Twin duvets are one of Scandinavia’s greatest contributions to world peace, and that’s saying something, given that Norway (a Scandinavian country) is literally the home of the Nobel Peace Prize, which was founded by a man from Sweden (another Scandinavian country).
In our current apartment in Slovenia, far away from Sweden and Norway and their Scandi neighbors*, our king-sized bed is made up with a king-sized fitted sheet, and two twin duvets. Lee has his, I have mine, and never the twain shall meet.

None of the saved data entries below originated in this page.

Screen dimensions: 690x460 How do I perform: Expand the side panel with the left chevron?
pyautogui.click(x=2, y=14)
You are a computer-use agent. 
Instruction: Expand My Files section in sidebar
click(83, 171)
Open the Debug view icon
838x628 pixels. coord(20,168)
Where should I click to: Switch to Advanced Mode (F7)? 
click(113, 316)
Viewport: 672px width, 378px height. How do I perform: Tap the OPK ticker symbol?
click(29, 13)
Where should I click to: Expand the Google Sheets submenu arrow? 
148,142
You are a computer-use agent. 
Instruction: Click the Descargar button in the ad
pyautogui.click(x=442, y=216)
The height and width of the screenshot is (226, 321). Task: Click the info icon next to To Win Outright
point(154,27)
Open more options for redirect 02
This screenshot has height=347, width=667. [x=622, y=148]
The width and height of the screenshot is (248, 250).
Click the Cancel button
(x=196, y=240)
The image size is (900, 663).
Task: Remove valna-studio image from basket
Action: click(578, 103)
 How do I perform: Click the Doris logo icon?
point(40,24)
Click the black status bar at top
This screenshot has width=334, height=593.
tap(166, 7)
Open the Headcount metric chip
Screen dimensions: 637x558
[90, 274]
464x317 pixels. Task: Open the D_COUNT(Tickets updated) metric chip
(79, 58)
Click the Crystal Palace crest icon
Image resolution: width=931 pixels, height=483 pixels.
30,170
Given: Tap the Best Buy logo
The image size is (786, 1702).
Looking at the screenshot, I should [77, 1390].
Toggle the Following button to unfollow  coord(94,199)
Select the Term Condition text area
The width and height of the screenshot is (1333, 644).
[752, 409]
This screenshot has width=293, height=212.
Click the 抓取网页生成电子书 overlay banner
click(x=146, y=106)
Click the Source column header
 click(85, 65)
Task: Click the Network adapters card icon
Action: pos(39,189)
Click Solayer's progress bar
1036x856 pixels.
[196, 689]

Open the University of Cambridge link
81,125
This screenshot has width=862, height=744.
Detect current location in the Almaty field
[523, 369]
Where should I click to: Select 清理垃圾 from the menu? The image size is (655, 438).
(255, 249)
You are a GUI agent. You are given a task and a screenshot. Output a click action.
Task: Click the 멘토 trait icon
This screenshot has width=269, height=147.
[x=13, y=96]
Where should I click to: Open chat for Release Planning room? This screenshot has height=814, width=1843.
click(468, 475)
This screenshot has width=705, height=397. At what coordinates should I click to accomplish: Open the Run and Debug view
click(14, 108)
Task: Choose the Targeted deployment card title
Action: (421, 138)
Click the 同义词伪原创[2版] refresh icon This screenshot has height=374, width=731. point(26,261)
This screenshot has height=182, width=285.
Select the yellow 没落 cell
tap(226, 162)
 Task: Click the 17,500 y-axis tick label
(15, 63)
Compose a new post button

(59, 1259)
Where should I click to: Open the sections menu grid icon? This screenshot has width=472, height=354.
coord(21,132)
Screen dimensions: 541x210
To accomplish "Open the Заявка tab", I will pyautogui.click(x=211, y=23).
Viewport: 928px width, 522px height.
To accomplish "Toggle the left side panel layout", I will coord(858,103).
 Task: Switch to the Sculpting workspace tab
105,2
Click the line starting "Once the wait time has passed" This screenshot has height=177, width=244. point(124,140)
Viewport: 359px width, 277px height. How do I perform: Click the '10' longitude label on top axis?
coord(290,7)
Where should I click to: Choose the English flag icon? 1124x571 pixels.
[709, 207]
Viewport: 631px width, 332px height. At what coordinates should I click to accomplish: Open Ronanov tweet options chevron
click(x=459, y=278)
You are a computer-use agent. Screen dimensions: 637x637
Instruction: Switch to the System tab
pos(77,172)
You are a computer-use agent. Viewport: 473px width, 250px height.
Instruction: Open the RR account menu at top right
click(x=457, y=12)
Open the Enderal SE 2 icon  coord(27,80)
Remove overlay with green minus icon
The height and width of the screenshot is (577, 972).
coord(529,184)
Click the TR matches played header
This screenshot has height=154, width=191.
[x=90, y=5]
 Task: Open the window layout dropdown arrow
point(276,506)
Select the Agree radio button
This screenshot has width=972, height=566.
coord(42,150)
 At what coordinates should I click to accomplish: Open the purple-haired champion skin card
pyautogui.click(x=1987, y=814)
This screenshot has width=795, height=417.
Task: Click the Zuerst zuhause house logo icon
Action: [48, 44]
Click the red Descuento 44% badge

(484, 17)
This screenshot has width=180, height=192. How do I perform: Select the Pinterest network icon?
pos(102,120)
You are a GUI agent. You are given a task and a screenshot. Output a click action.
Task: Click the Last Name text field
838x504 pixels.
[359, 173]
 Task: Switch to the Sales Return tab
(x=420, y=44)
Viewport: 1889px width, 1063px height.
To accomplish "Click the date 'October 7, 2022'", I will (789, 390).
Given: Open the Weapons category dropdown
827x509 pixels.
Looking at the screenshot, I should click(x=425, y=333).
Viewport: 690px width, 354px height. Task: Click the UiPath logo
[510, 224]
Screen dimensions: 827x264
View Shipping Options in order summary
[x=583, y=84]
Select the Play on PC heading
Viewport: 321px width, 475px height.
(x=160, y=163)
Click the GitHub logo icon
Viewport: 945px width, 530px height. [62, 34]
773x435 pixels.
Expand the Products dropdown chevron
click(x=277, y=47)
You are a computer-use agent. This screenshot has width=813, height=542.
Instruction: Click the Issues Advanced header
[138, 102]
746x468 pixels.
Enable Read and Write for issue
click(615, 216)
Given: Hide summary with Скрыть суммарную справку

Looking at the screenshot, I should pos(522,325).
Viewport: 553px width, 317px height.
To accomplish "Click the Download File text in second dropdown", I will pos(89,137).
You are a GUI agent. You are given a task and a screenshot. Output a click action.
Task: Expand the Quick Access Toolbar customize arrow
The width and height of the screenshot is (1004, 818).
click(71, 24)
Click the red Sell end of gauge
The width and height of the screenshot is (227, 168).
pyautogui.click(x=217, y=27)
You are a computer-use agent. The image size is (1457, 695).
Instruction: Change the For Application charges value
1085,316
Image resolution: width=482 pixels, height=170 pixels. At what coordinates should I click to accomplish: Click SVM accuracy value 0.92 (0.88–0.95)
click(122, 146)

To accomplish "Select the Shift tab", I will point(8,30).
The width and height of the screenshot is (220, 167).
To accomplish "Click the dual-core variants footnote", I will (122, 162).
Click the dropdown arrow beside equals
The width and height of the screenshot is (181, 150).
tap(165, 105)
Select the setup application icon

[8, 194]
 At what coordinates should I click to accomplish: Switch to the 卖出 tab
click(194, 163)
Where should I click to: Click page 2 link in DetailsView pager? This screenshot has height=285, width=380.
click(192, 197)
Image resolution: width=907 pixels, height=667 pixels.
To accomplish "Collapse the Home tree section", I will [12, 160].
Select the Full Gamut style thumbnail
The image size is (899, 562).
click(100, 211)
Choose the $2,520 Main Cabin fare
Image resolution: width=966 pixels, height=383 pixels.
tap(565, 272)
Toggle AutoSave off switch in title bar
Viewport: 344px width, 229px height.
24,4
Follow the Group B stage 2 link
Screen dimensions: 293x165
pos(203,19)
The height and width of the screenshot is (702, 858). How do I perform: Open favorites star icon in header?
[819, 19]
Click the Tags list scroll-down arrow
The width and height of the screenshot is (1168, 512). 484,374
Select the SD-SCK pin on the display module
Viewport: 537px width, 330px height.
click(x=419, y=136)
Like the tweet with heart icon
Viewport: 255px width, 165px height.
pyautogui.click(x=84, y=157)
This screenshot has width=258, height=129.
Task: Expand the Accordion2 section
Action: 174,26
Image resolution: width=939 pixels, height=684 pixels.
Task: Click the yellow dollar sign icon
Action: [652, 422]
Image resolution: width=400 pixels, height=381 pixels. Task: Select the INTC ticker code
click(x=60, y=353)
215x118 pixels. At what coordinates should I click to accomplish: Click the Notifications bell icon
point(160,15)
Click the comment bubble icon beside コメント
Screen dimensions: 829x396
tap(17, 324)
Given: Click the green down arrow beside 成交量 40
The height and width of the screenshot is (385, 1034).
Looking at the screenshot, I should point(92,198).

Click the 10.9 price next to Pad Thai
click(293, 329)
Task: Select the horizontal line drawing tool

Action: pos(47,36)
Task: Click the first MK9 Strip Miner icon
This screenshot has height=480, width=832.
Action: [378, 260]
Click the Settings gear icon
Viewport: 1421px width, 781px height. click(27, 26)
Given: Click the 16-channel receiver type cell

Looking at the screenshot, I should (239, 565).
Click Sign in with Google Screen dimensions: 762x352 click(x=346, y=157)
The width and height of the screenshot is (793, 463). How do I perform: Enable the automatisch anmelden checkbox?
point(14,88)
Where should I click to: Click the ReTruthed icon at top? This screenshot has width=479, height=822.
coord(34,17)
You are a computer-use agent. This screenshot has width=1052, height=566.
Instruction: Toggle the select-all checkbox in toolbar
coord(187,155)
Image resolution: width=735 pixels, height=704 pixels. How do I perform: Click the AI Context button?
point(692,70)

The air-conditioning is juuuuuust barely adequate, so the fact that his body heat is corralled in his sleeping space is the only thing keeping me from having a (literal) nightly meltdown.
There is no tussling over the covers. Neither of us is subject to the other’s pulling or pushing of one large comforter. There is no (accidental) kicking or poking or bumping.
In other words, I am sleeping just fine.
And when I changed the linens on Sunday, putting the duvets into their clean covers was easy as pie, because they’re not so big I can’t maneuver them, like our old king-sized one was. I do solemnly swear I will never again wrestle with a duvet the size of a tennis court.
All because of those tidy, manageable twin-sized duvets that look nothing like giant caterpillars.
*We may be far from Sweden, but there’s an IKEA about a mile and a half away, just 15 minutes on the #27 bus. Coincidence? I think not.